Trump Republican Party

In striving to make America great, Donald Trump has exposed the ideological meekness of his party.

 

I’VE NOTED a number of times on this blog that I hold conservatism in high esteem. At the same time, I am on board with the notion that the Republican Party is ideologically defunct and politically cynical.

Some erstwhile conservative Republicans like David Brooks or Bret Stephens—both of whom write for the failing, liberal, elitist New York Times, mind you—will tell you that the G.O.P. has, in Mr. Stephens’ words, “prostituted” itself to the likes of Donald Trump. That might be. But I think the Republican sell-out to Mr. Trump is part of something bigger.

Before Mr. Trump descended from that infamous escalator, there was a fierce war for the soul of the Republican Party. It is still being waged today. Certain “reformacons” (“reform” + “conservative”), like National Review’s Reihan Salam, are trying their hardest to drag the Republican Party into the future by moving away from the narrow doctrine of supply-side economics—what Mr. Salam calls “zombie Reaganomics.” Others, like the fine men and women at the Wall Street Journal editorial board, are trying their damnedest to drag the party right back to 1981.

But now with Mr. Trump in office, a new intra-G.O.P. war is afoot. On one side are the nativists, whose raison d’etre is to erect walls and shut doors. On the other, the globalists, who want to fling open America’s doors to the world.

The Republican Party has long declared itself the party of Ronald Reagan. But Mr. Reagan was a tried-and-true globalist. He pushed for an immigration amnesty bill that would legalize America’s (at the time) 3 million unauthorized immigrants. He was a bold advocate of free trade. He had no qualms with an interventionist foreign policy.

You might imagine in a four-cell matrix with left-right on one side and open-closed on the other. Actually, you don’t have to imagine it. Here you go:

Left right open closed matrix

This is obviously a loose and imperfect framing device, but it’ll do for my purposes. (I also realize that the foundational idea of this blog is that there’s room between left and right, which the diagram doesn’t acknowledge. Nuanced diagrams are hard. Sue me.)

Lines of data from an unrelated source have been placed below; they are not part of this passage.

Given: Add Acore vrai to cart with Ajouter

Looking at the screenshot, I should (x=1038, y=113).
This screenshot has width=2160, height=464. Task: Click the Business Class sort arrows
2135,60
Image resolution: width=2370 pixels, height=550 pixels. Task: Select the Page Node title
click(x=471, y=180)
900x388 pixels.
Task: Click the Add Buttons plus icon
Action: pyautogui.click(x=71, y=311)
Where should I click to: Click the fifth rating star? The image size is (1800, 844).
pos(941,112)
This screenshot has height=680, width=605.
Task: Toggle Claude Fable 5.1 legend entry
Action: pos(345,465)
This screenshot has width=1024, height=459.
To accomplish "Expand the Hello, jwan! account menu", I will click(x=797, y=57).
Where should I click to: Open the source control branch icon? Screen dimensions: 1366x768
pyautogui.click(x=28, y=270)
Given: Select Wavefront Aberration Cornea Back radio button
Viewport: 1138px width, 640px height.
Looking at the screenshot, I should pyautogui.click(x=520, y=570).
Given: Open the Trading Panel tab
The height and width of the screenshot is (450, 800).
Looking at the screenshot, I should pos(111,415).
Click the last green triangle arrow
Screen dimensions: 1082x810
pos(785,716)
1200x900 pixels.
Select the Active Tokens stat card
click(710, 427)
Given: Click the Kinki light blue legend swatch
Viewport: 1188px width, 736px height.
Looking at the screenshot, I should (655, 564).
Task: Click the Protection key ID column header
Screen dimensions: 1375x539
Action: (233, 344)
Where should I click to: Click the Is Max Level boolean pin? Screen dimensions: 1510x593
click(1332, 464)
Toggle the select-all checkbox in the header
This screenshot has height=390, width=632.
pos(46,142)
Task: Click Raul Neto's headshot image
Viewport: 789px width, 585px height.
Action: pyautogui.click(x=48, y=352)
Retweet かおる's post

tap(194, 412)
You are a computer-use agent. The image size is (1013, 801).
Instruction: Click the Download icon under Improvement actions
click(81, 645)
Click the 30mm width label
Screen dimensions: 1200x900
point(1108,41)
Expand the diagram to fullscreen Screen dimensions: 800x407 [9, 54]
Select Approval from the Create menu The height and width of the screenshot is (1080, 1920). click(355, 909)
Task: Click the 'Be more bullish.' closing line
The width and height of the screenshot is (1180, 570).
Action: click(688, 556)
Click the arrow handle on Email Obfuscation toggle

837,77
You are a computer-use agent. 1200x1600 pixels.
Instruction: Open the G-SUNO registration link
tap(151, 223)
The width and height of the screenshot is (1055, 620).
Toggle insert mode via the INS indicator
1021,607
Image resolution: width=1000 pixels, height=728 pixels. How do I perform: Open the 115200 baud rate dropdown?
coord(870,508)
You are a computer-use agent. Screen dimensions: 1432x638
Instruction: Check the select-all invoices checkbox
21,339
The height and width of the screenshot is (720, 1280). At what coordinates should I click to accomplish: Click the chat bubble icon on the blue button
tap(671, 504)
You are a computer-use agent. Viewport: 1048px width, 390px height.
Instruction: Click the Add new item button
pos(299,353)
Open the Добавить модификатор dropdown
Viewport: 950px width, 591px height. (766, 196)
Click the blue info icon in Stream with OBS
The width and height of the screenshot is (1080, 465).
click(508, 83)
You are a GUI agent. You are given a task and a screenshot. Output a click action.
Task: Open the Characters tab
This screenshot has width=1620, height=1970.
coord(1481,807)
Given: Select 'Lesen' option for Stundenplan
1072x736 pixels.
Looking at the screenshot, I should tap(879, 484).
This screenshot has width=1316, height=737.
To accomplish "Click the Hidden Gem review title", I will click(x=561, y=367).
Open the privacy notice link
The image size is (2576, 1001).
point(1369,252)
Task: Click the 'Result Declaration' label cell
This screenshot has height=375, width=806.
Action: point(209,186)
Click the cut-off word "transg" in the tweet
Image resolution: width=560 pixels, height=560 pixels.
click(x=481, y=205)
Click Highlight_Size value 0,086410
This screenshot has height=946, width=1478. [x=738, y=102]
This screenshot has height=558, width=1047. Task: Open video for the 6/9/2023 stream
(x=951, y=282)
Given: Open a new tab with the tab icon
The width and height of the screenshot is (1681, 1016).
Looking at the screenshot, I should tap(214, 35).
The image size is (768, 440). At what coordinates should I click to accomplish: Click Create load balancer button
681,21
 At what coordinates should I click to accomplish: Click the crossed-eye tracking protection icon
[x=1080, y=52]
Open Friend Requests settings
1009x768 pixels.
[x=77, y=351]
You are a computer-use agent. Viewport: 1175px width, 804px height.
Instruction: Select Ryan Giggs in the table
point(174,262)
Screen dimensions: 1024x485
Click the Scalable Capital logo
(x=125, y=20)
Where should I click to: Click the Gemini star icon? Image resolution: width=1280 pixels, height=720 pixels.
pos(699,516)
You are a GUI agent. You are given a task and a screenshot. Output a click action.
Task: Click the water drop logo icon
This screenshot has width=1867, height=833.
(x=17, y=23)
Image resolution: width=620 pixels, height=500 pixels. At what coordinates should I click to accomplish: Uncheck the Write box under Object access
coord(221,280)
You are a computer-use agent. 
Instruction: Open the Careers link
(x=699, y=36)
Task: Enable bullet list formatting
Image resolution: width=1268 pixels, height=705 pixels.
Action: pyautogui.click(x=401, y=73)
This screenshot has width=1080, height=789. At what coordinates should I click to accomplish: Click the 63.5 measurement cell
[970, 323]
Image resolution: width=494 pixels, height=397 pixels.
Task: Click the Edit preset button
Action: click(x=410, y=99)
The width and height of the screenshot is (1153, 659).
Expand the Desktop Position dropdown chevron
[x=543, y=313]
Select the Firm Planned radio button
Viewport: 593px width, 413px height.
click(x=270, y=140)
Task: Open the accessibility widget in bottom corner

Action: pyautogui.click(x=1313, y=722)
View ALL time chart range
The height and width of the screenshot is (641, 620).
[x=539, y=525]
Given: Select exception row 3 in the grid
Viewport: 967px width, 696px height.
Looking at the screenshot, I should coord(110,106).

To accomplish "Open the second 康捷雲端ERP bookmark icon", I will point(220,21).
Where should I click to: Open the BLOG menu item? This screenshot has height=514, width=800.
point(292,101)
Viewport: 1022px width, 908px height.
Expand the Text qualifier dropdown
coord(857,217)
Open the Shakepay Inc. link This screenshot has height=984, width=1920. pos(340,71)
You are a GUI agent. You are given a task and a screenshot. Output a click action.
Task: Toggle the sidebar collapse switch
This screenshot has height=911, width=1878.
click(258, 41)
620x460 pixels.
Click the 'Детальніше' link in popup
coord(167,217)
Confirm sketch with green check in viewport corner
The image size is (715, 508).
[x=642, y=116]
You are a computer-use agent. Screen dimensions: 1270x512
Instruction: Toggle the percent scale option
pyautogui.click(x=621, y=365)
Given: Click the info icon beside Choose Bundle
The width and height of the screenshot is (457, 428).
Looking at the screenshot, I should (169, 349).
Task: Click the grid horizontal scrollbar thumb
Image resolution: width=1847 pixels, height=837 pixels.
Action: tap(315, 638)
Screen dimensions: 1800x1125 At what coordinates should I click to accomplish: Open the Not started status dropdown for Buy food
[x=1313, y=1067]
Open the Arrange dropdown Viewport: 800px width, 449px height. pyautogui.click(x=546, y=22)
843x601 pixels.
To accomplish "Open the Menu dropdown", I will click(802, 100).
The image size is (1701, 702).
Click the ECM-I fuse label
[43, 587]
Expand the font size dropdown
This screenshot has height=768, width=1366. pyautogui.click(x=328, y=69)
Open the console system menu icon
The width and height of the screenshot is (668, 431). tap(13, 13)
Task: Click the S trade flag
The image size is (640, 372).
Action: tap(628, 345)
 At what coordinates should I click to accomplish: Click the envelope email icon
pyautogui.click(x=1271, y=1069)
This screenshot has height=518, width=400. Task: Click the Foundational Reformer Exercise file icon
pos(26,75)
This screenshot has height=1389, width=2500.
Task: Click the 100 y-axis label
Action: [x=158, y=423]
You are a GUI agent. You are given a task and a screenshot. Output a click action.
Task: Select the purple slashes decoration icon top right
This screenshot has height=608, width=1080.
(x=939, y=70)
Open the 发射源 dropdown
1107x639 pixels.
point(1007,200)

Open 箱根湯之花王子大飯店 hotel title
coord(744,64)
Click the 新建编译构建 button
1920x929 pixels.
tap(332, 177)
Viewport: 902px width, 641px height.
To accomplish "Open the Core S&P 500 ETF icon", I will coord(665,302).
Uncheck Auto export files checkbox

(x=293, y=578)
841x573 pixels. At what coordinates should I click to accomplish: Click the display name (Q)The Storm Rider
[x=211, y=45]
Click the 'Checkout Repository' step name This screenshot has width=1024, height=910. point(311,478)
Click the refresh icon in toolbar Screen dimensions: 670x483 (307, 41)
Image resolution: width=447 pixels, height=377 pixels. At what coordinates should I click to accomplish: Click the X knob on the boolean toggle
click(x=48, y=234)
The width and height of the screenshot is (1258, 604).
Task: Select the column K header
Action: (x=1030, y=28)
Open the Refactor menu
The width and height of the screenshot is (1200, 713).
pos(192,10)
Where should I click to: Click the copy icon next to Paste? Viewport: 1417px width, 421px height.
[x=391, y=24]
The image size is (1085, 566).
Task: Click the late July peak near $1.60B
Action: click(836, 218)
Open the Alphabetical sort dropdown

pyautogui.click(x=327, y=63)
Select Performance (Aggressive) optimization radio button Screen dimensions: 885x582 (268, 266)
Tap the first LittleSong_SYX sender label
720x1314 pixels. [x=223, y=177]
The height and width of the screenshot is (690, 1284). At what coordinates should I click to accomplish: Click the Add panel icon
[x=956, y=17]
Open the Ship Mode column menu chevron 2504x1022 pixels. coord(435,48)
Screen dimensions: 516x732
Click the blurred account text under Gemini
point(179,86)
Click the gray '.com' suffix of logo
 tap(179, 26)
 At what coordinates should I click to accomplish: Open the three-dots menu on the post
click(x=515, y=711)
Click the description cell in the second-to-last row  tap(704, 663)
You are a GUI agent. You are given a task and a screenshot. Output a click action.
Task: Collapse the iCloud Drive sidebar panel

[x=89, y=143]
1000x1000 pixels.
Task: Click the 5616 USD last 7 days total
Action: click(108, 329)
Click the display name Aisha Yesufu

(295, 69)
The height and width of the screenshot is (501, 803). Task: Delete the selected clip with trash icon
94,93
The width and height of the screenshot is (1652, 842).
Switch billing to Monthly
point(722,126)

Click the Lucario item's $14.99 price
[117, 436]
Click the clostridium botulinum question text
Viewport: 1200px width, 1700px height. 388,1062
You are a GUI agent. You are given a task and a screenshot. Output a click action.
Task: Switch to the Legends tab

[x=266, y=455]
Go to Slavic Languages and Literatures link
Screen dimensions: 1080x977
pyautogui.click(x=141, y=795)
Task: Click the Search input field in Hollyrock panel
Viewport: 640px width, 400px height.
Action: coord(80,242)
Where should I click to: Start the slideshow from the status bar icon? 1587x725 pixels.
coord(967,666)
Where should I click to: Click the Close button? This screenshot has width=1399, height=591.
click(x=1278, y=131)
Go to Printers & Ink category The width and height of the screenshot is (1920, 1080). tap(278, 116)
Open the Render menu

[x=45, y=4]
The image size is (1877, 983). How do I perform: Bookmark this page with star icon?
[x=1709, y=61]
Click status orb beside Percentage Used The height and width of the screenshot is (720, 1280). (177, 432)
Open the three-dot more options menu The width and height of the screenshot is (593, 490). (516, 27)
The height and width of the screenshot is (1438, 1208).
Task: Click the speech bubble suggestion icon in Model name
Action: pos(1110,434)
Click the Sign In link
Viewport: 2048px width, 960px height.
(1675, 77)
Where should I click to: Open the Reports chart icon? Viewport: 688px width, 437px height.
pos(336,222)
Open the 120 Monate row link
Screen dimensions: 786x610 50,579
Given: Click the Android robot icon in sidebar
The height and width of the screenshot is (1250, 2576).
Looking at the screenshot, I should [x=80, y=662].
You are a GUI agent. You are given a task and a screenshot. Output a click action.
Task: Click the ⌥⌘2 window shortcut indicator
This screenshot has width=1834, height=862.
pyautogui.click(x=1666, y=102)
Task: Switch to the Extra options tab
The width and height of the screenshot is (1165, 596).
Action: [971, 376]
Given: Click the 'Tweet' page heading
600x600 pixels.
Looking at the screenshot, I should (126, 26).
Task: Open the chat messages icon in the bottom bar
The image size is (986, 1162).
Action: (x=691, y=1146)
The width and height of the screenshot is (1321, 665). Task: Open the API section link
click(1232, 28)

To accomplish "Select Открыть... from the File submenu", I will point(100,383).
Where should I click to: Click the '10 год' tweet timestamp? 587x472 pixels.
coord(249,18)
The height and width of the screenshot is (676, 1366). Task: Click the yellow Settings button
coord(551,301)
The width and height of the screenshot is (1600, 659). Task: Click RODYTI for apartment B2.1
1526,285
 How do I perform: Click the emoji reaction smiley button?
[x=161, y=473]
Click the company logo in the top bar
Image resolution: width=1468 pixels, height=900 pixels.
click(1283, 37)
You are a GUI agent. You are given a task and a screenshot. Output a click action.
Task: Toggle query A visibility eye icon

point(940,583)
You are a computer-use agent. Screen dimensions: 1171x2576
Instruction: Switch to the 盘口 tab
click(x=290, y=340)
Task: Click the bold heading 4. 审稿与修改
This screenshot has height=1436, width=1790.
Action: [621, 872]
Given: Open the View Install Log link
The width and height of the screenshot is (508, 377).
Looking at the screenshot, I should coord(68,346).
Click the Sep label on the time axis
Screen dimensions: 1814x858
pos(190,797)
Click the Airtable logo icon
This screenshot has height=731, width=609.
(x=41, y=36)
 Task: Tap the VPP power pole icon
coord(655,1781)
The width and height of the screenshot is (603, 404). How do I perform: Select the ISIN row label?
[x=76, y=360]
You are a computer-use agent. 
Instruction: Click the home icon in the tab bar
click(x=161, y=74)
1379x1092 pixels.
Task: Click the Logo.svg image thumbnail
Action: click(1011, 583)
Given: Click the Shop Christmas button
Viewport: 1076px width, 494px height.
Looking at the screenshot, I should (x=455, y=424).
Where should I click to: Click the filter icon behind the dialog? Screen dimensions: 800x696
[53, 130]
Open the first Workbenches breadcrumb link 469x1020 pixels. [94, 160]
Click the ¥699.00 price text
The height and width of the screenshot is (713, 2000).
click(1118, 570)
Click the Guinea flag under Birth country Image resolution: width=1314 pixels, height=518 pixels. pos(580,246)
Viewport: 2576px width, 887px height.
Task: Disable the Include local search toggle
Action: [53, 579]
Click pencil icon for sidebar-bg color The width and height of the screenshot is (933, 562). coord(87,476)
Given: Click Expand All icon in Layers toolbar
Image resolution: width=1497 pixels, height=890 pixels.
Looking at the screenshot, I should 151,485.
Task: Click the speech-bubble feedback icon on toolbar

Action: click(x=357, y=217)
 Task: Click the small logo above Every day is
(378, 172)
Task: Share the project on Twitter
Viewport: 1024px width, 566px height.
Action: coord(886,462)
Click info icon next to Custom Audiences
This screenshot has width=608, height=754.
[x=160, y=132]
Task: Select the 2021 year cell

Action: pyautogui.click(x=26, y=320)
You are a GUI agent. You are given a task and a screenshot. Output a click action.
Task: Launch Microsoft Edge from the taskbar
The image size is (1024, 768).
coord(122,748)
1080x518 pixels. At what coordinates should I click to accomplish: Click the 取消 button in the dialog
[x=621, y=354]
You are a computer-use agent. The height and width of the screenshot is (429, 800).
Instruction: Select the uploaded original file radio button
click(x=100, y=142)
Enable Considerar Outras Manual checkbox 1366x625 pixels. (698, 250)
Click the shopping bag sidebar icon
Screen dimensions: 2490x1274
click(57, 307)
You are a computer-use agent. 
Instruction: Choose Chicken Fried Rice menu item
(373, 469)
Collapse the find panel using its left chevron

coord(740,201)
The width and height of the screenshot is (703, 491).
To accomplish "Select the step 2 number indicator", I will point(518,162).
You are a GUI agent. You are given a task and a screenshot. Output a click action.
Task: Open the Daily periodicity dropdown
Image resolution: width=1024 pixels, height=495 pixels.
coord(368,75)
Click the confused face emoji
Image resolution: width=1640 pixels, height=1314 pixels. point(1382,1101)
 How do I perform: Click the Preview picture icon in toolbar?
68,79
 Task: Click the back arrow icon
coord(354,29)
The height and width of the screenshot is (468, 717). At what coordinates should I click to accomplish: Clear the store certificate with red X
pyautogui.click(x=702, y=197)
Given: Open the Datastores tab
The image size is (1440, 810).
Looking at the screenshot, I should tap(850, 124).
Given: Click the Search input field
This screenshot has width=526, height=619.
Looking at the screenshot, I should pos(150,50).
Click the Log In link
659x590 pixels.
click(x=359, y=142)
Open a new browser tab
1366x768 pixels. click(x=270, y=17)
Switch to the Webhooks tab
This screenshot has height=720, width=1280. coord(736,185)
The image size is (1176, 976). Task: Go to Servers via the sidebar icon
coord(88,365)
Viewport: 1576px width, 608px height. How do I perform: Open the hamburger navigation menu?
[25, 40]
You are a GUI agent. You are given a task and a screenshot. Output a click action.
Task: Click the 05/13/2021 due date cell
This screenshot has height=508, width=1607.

Under Mr. Reagan, Republicans and Democrats broadly agreed that America should be open, but they differed on whether it ought to lean left or right. Under Mr. Trump, the Republicans—and in fairness, the Democrats as well—aren’t so sure about that whole openness thing. Nativists like Senator Tom Cotton and radical immigration restrictionist bozo (and, sadly, senior advisor to the president) Stephen Miller hold significant sway both on Capitol Hill and in the White House.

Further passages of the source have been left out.